What Are Porter’s Five Forces Analysis?
Whilst PESTEL framework is analysing macro-environment in order to gauge market attractiveness, Porters Five Forces framework will deliver valuable information concerning industry attractiveness by identifying industry forces and understanding the interaction among them in order to evaluate the likeliness of profitability within the industry.
The Five Industry Forces are the Threat of entry, the Threat of substitutes, the Power of buyers, the Power of suppliers and Competitive rivalry.
For company going international the easiness of entry to the particular industry and subsequently level of competition within is a factor that can have a significant impact on profitability. The lower the threat of entry the more attractive is an industry.
Another crucial factor when analysing industry attractiveness is a threat of substitutes. If the threat of substitutes is high the level of profitability is usually low as customers can easily switch to alternatives.
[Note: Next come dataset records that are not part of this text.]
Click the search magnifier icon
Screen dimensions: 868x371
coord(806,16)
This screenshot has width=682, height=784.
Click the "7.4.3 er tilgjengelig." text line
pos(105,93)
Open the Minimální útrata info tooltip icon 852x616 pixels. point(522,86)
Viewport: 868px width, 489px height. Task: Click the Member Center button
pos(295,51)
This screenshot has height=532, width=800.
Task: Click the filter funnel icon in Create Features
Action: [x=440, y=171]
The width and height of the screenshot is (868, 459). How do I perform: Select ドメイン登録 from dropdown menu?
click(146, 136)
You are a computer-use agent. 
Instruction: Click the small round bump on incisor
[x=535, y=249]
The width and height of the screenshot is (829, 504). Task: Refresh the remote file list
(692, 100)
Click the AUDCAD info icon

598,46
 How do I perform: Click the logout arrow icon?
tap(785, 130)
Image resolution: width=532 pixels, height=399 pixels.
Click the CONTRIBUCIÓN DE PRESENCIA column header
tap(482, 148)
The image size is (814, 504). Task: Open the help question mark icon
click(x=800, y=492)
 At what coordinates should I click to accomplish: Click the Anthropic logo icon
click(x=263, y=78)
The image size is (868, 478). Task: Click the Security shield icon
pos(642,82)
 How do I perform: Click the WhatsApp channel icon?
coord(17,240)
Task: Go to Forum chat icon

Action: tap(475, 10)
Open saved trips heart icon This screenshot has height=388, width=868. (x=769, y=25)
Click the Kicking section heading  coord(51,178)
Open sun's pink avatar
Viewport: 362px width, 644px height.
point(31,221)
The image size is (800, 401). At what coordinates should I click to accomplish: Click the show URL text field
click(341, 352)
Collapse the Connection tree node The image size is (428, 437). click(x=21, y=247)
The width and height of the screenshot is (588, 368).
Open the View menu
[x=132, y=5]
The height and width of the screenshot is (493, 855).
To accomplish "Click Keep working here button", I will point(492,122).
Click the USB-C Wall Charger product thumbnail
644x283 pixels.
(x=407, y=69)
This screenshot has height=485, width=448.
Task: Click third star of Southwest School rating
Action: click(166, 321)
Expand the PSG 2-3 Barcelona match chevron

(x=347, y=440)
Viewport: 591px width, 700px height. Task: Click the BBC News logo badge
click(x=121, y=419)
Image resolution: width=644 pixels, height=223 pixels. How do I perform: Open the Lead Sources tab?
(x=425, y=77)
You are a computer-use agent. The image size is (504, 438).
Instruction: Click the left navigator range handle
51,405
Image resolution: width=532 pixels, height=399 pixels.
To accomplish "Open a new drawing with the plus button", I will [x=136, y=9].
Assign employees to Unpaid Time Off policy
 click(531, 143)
When directly compared to PESTEL ANALYSIS(macro-environment in general) Porters Five Forces framework will give us more direct information about organisation strategic competitiveness and the possibility of above-average returns within the industry. In general, an attractive industry is where the low level of competition provides the opportunity for a high level of profitability.
High level of profitability or above-average return is where the investor is getting more on its investment than on his other investments with a similar level of risk.
In other words, an attractive industry has a high level on entry barriers (threat of new entrants is low), low level of bargaining power from suppliers and buyers and low level of substitutes and competitive rivalry.
One of the key issues of Porters Five Forces framework is defining an exact industry as industries can usually be analysed at different levels (markets, segments) which could present the need for all of them to be analysed separately.
Another limitation of this model is that assumes stagnant industry structures. The model was developed in the eighties and since then market dynamics have changed; now day’s technology has a high influence on constantly changing markets.